Some more or less elaborate or independent entr'actes or intermezzi became famous in their own right, in some cases eclipsing the theatre productions for which they were originally written:
- La serva padrona, a two-act opera buffa by Pergolesi, was intended to break the seriousness of his opera seria Il prigioner superbo (1733). Eventually the intermezzo got more attention than the large-scale work to which it was added (see Querelle des Bouffons).
- Mozart shows his mastery in the finale of the first act of Don Giovanni, where he mixes the divertimento-like dancing (accompanied by a small ensemble on the scene) with the actual singing. The characters mingle, performing light dances, while they are supposed to be chasing each other for murder and rape. The diversion and the drama become a single multi-layered item.
- Helmina von Chézy's play Rosamunde, with music by Franz Schubert, has two famous entr'actes. The third entr'acte in B♭ major, the Andantino, is famous for its idyllic melody, similar to Beethoven's Seventh Symphony, which has been used in two of Schubert's other works, while the first entr'acte in B minor is a suspected finale to his Eighth "Unfinished" Symphony.
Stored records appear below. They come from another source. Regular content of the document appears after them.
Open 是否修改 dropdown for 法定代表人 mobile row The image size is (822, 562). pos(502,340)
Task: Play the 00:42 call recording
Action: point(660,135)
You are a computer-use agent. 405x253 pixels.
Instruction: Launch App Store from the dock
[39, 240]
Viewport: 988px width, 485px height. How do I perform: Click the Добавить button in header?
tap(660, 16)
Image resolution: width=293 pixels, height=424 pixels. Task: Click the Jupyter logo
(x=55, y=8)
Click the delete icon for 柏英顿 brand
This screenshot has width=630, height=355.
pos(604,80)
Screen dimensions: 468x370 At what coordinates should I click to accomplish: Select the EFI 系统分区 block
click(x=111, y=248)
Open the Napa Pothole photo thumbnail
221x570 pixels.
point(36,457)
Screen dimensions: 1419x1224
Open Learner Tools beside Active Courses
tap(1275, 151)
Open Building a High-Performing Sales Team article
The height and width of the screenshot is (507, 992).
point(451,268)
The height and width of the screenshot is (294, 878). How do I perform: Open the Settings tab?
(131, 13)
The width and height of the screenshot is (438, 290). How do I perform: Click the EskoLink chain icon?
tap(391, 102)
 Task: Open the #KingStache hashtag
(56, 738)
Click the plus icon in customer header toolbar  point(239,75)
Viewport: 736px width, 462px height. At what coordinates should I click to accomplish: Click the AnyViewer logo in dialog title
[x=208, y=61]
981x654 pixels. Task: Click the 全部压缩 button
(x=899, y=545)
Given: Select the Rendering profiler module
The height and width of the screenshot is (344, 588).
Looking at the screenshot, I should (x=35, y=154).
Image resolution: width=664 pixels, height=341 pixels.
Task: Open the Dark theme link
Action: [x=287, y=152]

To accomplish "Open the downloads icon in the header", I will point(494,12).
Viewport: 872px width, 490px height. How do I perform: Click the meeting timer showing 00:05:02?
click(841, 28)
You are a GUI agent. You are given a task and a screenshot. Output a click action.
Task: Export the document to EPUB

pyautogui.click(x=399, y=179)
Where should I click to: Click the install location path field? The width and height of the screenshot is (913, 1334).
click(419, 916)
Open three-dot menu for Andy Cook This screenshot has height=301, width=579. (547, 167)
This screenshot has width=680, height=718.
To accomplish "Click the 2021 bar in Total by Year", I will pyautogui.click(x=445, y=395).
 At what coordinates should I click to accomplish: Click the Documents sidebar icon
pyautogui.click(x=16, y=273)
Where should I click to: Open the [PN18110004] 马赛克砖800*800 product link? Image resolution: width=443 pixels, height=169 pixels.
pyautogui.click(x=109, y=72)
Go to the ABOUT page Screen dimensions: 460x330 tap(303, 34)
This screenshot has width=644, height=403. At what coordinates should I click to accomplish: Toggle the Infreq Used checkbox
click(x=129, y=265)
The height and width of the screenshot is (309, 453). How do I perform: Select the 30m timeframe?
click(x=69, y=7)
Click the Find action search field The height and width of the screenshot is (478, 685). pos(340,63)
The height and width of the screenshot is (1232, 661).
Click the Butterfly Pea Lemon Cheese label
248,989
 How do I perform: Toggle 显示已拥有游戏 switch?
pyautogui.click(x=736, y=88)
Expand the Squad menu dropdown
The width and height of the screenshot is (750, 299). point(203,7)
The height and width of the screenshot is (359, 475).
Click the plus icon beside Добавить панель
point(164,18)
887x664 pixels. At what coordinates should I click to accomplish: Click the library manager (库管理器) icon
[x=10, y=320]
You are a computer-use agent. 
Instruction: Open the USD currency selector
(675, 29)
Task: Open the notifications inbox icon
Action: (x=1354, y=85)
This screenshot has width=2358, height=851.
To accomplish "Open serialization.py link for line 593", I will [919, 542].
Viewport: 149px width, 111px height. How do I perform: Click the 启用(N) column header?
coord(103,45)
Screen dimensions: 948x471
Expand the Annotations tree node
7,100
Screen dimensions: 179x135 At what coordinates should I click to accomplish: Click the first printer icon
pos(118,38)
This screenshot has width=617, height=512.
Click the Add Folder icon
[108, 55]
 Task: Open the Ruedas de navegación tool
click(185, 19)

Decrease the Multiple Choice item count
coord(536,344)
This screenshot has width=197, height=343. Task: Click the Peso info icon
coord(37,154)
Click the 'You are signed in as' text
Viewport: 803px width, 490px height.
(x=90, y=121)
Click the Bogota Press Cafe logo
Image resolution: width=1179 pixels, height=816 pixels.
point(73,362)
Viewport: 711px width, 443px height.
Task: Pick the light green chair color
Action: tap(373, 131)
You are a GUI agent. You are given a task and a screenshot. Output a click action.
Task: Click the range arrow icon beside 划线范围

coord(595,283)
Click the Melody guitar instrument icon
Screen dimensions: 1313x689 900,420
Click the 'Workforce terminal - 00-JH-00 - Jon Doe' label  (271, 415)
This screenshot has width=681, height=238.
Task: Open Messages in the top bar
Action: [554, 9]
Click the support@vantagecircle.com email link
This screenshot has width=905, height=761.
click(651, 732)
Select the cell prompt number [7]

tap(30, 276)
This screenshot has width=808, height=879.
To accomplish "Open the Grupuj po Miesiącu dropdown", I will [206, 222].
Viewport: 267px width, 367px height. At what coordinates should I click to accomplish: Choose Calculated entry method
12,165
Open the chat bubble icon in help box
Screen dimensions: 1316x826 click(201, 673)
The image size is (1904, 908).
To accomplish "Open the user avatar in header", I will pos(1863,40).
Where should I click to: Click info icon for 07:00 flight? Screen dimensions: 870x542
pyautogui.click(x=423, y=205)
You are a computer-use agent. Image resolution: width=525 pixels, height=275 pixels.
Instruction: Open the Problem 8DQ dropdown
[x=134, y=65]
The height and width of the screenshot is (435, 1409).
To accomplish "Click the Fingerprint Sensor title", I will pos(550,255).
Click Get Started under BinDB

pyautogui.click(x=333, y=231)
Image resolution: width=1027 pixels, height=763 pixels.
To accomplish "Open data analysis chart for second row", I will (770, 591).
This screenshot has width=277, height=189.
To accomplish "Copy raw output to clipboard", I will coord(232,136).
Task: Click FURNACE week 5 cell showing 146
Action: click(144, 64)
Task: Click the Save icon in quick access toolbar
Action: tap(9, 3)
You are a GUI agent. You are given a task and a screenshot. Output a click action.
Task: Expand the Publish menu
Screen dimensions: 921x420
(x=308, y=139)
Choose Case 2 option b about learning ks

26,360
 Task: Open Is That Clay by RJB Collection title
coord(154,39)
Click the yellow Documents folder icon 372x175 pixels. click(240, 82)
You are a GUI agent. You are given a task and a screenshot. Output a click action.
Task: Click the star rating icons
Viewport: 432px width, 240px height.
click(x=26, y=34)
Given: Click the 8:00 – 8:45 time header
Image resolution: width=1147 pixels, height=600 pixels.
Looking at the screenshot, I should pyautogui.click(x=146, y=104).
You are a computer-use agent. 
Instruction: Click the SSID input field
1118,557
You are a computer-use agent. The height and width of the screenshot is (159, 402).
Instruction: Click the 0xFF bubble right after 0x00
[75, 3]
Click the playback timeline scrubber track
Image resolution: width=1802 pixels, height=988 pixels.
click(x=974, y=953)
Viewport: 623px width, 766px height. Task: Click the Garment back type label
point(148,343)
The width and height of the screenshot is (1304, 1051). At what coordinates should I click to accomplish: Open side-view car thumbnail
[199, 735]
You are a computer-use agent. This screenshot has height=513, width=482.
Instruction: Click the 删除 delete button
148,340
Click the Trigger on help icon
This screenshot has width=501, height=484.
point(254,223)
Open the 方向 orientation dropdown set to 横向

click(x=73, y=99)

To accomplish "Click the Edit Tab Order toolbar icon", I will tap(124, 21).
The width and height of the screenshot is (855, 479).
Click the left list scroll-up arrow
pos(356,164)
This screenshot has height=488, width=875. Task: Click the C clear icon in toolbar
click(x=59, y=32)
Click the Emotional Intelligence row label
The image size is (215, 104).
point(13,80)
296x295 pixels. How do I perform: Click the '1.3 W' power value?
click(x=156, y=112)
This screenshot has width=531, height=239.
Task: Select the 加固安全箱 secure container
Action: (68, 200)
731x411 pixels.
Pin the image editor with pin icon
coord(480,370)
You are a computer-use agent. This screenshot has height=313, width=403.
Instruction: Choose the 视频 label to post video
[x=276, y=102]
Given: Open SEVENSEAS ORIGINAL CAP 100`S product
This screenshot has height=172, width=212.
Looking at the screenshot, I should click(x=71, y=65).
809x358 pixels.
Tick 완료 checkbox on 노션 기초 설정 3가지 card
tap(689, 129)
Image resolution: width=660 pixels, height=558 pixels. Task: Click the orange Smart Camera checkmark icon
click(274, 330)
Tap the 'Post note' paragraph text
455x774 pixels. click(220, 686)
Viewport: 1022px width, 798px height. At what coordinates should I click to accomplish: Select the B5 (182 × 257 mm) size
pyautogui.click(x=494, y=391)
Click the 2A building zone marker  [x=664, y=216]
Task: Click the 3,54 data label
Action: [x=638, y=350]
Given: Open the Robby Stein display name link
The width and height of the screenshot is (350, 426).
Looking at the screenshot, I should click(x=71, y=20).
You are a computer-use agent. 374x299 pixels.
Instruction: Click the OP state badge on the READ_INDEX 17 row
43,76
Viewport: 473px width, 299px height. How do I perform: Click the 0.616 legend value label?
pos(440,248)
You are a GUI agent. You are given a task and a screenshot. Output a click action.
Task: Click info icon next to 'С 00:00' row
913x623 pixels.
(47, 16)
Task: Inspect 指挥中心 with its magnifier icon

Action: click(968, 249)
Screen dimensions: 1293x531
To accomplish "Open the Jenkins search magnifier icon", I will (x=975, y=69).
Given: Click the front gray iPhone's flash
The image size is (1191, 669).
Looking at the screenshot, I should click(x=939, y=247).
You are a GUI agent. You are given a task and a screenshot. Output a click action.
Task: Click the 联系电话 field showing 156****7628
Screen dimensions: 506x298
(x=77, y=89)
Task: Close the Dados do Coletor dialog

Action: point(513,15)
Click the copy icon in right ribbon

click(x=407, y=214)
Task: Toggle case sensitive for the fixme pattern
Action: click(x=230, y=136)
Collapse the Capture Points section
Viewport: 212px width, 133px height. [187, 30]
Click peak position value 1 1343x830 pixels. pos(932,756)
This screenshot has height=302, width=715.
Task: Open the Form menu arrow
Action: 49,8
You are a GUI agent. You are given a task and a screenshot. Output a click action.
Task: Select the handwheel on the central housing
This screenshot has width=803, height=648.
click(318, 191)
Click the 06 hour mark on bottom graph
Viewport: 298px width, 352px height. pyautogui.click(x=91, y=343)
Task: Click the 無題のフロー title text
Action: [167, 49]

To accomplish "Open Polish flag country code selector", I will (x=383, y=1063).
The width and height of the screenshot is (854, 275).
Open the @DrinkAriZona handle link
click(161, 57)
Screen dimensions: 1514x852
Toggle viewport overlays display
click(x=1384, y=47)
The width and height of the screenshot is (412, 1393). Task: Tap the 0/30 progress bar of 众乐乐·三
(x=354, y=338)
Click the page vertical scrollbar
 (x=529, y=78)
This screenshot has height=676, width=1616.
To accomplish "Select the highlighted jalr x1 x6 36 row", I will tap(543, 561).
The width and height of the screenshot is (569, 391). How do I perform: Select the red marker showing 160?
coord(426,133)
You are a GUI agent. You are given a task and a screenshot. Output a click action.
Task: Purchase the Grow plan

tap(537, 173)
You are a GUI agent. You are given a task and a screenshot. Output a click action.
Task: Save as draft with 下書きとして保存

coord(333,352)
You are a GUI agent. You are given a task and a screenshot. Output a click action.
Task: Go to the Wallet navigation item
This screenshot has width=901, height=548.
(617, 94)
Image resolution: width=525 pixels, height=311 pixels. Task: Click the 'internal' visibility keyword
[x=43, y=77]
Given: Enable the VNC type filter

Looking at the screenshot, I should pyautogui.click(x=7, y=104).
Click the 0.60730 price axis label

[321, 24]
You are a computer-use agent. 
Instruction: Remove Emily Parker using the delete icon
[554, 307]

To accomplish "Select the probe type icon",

- Bizet's opera Carmen has entr'actes before acts 2, 3 and 4; the one before act 3, featuring flute and harp, is often played in concert performances.
- A comparable 'filmic' interlude was foreseen in the early 1930s by Alban Berg for his opera Lulu, between the two scenes of the central act. In this case Berg only composed the music and gave a short schematic scenario for a film, that was not yet realised when he died in 1935. The Lulu interlude film, in contrast to the previous example, was intended to chain the action between the first and second half of the opera. Because of the completely symmetrical structure of this opera, the filmic interlude of Lulu is, in a manner of speaking, the axis of the opera.
- Interludes of the divertimento kind can be found in Leoš Janáček's last, sombre opera From the House of the Dead (1928): releasing the tension after Skuratov's disheartening tale at the centre of the second act, two an "opera" and a "pantomime" within the larger opera are executed consecutively by a cast of prisoners, both presentations farcical variations on the Don Juan theme, and mirroring the religious ceremony divertimento before the Skuratov tale.
- Also, the first publicly performed furniture music composed by Erik Satie was premiered as entr'acte music (1920 – the play for which it was written fell into oblivion), with this variation that it was intended as background music to the sounds the public would usually produce at intermission, walking around and talking. Allegedly, the public did not obey Satie's intention: they kept silently in their places and listened, trained by a habit of incidental music, much to the frustration of the avant-garde musicians, who tried to save their idea by inciting the public to get up, talk, and walk around.
- Most of the film adaptations of Broadway musicals feature entr'actes during the intermission, which make use of music from the production.
- Many roadshow presentations of films from the 1950s through to the 1970s were provided with entr'actes that took the form of overtures to the second part, including most of the adaptations of Broadway musicals released at that time, but the practice soon spread to drama films. In many cases it was the same piece as was used for the entr'acte (as in Lawrence of Arabia in 1962 and 2001: A Space Odyssey in 1968), but others such as Ben-Hur (1959) and How the West Was Won (1962) employ different pieces.
Doctor Zhivago,
- The 1965 film adaptation The Sound of Music
- The 1968 British-American film Chitty Chitty Bang Bang
- The 1970 film Tora! Tora! Tora!
- The 2005 film Kingdom of Heaven, in the roadshow form of its director's cut, features a 158-second entr'acte that includes a performance of Wall Breached by Harry Gregson-Williams.
- Roadshow releases of the 2015 film The Hateful Eight were provided with an original orchestral overture composed by Ennio Morricone, but unusually for any media used a Crystal Gayle performance of the country song "Ready for the Times to Get Better" as the entr'acte.
- The 2016 Dream Theater album The Astonishing features an entr'acte track entitled "2285 Entr'acte" which bridges the first and second acts of the album.